»»
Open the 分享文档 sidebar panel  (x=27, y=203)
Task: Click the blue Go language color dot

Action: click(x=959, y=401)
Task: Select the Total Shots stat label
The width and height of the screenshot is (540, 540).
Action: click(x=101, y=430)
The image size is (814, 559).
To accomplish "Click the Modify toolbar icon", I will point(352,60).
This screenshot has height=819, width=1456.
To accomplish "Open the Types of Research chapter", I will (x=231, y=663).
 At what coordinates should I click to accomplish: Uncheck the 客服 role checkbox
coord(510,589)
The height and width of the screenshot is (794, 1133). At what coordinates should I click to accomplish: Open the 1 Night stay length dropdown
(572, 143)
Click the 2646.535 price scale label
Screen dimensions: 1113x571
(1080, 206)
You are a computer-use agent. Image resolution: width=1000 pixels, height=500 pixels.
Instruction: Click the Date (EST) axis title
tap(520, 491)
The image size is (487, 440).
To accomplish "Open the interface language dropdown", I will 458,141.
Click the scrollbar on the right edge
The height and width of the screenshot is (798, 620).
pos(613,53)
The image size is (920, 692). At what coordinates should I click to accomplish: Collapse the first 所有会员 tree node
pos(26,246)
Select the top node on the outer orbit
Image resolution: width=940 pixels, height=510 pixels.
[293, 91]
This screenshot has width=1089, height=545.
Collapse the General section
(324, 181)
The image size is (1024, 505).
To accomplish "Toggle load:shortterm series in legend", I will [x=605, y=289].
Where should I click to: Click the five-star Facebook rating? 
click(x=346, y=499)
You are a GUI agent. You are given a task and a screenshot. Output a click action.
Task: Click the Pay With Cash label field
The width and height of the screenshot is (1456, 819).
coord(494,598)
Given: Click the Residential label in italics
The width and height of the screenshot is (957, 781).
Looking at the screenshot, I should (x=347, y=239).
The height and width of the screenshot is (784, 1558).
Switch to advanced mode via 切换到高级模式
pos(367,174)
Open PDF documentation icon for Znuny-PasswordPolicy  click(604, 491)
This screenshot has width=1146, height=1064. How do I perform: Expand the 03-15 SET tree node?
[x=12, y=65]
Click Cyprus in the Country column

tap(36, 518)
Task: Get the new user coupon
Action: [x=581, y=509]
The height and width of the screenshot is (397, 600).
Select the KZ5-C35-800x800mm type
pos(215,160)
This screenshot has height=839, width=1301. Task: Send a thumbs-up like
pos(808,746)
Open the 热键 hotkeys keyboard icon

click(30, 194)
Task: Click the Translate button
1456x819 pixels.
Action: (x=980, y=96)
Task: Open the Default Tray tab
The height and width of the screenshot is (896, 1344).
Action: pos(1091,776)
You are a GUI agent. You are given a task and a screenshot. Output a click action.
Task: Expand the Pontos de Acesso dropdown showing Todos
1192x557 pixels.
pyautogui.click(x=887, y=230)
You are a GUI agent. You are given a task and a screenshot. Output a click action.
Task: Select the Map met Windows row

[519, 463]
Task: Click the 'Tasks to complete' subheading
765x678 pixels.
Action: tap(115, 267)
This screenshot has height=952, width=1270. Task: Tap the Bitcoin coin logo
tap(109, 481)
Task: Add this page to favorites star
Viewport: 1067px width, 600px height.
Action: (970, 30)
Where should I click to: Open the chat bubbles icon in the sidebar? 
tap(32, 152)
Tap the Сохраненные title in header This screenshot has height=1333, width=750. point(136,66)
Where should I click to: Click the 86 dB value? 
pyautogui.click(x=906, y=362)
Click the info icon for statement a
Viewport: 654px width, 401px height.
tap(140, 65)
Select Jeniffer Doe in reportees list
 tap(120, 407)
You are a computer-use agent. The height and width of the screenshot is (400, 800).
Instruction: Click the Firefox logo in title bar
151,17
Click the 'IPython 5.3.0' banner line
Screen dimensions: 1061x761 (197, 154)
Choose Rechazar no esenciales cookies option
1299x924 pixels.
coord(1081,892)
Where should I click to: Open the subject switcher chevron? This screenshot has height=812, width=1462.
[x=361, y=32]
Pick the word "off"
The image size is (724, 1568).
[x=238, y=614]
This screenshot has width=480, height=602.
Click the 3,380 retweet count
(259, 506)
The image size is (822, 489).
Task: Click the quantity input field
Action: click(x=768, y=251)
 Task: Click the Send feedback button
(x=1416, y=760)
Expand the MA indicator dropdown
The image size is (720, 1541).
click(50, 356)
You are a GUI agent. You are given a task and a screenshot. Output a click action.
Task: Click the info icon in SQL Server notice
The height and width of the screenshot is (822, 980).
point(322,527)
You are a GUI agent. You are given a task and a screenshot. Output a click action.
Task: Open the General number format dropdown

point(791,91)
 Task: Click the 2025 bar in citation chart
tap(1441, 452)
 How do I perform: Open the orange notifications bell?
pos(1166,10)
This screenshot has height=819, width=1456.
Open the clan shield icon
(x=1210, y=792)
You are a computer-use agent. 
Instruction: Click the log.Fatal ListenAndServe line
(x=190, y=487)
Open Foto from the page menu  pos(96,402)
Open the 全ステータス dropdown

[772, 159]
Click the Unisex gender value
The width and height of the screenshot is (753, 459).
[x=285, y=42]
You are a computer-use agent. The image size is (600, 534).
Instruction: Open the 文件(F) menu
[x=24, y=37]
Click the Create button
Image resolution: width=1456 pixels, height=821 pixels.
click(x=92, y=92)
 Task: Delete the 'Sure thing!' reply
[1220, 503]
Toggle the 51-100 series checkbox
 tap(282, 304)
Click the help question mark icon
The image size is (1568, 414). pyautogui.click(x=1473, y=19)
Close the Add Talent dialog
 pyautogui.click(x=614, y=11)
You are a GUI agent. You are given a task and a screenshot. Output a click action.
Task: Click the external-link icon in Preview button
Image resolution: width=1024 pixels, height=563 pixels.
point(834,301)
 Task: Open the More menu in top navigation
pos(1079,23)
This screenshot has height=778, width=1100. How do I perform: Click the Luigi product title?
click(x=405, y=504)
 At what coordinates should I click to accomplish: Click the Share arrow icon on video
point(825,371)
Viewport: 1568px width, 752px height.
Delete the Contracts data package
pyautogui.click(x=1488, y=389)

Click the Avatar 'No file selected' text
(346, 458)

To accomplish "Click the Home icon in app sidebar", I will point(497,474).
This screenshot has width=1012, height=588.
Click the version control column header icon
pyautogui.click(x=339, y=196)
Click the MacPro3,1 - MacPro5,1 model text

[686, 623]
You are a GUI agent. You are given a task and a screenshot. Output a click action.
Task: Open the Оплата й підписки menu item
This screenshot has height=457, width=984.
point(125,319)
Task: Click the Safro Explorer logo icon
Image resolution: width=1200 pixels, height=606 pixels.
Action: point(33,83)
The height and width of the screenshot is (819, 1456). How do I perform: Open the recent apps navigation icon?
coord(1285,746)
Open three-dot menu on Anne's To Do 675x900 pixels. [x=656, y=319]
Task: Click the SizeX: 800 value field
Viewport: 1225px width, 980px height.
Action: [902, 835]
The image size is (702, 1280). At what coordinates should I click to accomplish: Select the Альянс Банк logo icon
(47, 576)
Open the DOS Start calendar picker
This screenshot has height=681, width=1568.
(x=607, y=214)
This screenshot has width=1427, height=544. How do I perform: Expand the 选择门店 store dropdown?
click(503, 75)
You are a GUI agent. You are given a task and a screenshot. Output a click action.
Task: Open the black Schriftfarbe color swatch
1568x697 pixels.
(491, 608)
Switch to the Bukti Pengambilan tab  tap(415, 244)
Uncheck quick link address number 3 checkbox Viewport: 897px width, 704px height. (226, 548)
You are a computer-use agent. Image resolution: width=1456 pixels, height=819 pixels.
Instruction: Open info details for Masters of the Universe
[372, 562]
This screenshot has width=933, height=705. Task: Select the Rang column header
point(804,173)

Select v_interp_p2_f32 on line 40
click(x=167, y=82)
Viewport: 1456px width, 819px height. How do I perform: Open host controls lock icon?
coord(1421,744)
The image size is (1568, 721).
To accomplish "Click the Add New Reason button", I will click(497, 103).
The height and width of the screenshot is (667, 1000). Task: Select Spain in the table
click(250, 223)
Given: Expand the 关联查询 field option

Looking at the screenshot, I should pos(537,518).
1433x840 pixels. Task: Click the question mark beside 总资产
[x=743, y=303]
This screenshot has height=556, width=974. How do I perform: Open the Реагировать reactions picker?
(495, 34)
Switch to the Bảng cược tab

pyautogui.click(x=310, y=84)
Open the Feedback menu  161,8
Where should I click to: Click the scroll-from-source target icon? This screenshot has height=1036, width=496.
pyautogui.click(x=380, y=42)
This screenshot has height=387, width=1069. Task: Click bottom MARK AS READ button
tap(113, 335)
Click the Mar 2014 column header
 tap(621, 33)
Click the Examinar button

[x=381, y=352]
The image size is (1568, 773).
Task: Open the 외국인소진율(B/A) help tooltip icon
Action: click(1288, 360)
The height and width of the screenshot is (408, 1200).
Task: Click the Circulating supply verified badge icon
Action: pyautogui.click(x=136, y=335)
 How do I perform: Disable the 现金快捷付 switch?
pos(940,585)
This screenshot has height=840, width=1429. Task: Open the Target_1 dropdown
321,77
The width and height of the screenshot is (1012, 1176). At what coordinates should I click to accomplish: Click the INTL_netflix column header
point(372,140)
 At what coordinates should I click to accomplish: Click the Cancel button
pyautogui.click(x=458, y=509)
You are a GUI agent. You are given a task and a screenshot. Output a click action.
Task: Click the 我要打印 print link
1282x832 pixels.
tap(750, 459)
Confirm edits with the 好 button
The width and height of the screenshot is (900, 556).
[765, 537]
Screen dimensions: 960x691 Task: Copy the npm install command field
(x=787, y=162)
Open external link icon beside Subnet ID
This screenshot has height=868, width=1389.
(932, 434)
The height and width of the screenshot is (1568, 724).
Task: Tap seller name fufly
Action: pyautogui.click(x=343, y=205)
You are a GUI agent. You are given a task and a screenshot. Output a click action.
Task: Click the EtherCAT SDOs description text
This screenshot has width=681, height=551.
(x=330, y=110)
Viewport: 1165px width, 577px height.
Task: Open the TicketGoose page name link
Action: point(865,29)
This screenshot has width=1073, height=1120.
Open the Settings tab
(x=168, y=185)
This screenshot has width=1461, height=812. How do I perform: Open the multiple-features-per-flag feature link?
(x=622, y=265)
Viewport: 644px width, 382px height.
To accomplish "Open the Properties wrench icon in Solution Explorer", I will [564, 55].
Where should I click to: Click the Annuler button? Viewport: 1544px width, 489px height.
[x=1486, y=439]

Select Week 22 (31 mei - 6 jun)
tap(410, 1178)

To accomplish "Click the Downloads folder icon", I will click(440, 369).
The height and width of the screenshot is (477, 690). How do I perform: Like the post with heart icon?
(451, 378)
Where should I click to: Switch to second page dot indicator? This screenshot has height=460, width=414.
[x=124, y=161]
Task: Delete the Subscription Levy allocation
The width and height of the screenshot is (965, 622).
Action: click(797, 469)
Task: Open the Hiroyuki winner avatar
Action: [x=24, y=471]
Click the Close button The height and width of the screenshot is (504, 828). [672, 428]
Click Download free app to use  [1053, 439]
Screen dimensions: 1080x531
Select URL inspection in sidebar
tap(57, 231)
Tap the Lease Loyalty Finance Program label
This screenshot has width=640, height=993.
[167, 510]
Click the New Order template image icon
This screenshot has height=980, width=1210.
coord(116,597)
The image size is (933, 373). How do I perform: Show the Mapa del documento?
««
◆ **What is needed**
Could you copy out the records from the line with "Confirm edits with the 好 button" through the line with "will click(440, 369).", unchanged?

◆ **Exercise answer**
Confirm edits with the 好 button
The width and height of the screenshot is (900, 556).
[765, 537]
Screen dimensions: 960x691 Task: Copy the npm install command field
(x=787, y=162)
Open external link icon beside Subnet ID
This screenshot has height=868, width=1389.
(932, 434)
The height and width of the screenshot is (1568, 724).
Task: Tap seller name fufly
Action: pyautogui.click(x=343, y=205)
You are a GUI agent. You are given a task and a screenshot. Output a click action.
Task: Click the EtherCAT SDOs description text
This screenshot has width=681, height=551.
(x=330, y=110)
Viewport: 1165px width, 577px height.
Task: Open the TicketGoose page name link
Action: point(865,29)
This screenshot has width=1073, height=1120.
Open the Settings tab
(x=168, y=185)
This screenshot has width=1461, height=812. How do I perform: Open the multiple-features-per-flag feature link?
(x=622, y=265)
Viewport: 644px width, 382px height.
To accomplish "Open the Properties wrench icon in Solution Explorer", I will [564, 55].
Where should I click to: Click the Annuler button? Viewport: 1544px width, 489px height.
[x=1486, y=439]

Select Week 22 (31 mei - 6 jun)
tap(410, 1178)

To accomplish "Click the Downloads folder icon", I will click(440, 369).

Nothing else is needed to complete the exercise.